-- Aim of the task --
The required lines are those that contain "page"; pull them out of the data and copy them.

Saved data entries:
*-*-*
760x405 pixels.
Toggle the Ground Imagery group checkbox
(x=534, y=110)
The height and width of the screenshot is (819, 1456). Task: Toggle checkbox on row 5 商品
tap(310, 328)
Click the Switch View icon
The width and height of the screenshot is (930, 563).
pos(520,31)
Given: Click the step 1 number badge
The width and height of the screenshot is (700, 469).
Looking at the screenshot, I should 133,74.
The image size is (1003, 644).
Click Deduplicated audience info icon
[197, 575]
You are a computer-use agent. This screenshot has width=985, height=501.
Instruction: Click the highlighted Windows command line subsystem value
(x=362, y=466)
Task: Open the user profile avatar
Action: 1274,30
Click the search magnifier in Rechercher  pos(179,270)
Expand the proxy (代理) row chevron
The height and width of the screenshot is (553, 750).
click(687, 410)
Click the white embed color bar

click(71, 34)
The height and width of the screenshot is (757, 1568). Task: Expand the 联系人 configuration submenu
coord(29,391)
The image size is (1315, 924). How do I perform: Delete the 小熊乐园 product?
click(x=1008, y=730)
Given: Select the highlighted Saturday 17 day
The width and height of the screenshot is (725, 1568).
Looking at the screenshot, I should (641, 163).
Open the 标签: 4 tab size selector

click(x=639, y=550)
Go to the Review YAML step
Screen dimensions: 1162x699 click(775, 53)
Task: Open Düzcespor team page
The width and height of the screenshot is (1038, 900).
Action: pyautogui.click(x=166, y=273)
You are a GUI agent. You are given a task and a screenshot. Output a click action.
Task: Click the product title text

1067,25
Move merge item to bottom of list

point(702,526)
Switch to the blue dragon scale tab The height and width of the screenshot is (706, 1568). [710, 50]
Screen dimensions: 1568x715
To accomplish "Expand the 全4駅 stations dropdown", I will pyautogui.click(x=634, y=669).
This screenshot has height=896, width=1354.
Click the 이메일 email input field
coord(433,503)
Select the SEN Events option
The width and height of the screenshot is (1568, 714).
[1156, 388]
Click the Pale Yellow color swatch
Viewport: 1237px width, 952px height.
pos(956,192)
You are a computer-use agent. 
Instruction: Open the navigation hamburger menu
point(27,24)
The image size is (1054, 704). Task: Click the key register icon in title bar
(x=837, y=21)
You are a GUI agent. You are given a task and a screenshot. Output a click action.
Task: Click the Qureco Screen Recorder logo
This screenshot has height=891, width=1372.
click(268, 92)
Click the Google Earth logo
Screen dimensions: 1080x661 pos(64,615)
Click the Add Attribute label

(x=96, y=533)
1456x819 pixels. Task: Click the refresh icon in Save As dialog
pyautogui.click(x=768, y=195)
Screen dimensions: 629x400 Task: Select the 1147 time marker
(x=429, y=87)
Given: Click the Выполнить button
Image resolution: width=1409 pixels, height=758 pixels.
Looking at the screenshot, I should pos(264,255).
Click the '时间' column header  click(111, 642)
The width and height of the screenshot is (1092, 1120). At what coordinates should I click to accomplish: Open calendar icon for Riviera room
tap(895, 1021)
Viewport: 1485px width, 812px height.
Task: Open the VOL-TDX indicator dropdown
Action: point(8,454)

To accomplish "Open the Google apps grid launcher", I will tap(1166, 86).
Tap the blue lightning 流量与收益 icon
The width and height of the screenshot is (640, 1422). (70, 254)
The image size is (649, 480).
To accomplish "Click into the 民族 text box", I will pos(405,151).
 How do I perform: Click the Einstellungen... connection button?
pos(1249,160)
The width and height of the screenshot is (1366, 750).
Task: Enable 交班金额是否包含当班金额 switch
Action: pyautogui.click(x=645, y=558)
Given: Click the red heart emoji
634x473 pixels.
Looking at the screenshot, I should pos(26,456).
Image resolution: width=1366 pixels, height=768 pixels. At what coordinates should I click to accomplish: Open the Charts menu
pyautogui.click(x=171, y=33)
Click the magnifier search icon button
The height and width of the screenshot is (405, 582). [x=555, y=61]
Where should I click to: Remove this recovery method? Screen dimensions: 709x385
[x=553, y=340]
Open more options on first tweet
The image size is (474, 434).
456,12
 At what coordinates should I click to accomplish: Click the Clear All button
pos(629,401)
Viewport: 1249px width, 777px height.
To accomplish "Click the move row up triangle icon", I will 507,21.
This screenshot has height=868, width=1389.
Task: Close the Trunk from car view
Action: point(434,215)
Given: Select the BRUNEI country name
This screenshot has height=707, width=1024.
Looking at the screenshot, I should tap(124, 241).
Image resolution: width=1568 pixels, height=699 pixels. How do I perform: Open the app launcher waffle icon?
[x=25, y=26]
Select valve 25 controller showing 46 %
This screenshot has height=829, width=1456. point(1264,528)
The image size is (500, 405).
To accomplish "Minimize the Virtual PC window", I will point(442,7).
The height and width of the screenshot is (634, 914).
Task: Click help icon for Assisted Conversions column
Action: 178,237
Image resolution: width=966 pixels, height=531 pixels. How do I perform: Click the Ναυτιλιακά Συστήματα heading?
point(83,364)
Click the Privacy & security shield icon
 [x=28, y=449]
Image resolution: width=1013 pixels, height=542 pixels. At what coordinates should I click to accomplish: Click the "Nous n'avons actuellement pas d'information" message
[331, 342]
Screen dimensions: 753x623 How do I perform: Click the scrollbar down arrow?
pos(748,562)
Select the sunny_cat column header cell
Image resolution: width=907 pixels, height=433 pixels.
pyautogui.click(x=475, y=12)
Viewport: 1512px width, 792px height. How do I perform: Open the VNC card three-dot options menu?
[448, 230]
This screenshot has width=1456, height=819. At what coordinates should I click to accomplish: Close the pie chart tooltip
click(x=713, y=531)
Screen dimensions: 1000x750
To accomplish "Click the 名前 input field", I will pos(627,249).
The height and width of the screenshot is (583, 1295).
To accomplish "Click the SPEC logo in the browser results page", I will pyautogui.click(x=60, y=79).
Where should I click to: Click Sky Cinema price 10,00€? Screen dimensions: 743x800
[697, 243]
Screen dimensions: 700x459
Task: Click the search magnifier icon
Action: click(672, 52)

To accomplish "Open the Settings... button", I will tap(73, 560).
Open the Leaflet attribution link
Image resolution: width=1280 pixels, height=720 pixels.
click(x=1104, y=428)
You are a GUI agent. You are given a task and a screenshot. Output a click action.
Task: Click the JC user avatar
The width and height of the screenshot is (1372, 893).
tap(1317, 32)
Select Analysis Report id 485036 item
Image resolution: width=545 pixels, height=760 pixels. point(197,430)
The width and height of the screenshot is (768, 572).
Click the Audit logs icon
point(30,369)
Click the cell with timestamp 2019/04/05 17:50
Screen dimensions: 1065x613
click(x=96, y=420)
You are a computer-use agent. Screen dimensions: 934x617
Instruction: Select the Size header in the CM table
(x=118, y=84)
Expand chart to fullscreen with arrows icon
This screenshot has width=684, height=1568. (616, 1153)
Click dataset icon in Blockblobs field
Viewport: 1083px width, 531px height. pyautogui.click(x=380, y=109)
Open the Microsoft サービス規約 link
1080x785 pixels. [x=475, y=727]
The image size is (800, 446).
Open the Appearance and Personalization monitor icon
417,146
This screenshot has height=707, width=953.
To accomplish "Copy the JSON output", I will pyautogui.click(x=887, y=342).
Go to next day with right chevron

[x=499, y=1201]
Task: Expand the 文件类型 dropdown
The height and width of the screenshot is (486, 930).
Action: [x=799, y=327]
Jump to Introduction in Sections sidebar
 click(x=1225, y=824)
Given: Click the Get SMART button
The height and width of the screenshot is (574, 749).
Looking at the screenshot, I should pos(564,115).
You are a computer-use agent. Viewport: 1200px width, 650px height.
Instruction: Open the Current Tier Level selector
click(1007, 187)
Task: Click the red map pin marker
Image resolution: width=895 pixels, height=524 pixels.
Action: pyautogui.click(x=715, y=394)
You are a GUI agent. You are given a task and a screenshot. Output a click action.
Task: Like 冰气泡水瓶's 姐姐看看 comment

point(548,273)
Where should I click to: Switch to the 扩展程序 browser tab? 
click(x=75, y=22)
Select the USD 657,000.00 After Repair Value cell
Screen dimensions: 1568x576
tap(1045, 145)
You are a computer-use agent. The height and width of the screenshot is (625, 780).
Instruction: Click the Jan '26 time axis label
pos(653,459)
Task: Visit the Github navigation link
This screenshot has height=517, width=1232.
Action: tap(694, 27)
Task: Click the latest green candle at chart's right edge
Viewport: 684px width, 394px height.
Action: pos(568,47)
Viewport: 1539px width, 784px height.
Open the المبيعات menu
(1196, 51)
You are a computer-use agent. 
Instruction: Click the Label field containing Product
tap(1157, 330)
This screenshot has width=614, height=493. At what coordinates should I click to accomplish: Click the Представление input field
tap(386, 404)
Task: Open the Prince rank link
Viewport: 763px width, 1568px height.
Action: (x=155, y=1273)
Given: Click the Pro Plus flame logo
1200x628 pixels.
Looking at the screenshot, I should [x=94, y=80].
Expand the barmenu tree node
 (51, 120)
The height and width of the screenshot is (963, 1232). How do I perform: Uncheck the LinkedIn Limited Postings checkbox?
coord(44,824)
*-*-*
-- Expected output --
Task: Open Düzcespor team page
To accomplish "Click the SPEC logo in the browser results page", I will pyautogui.click(x=60, y=79).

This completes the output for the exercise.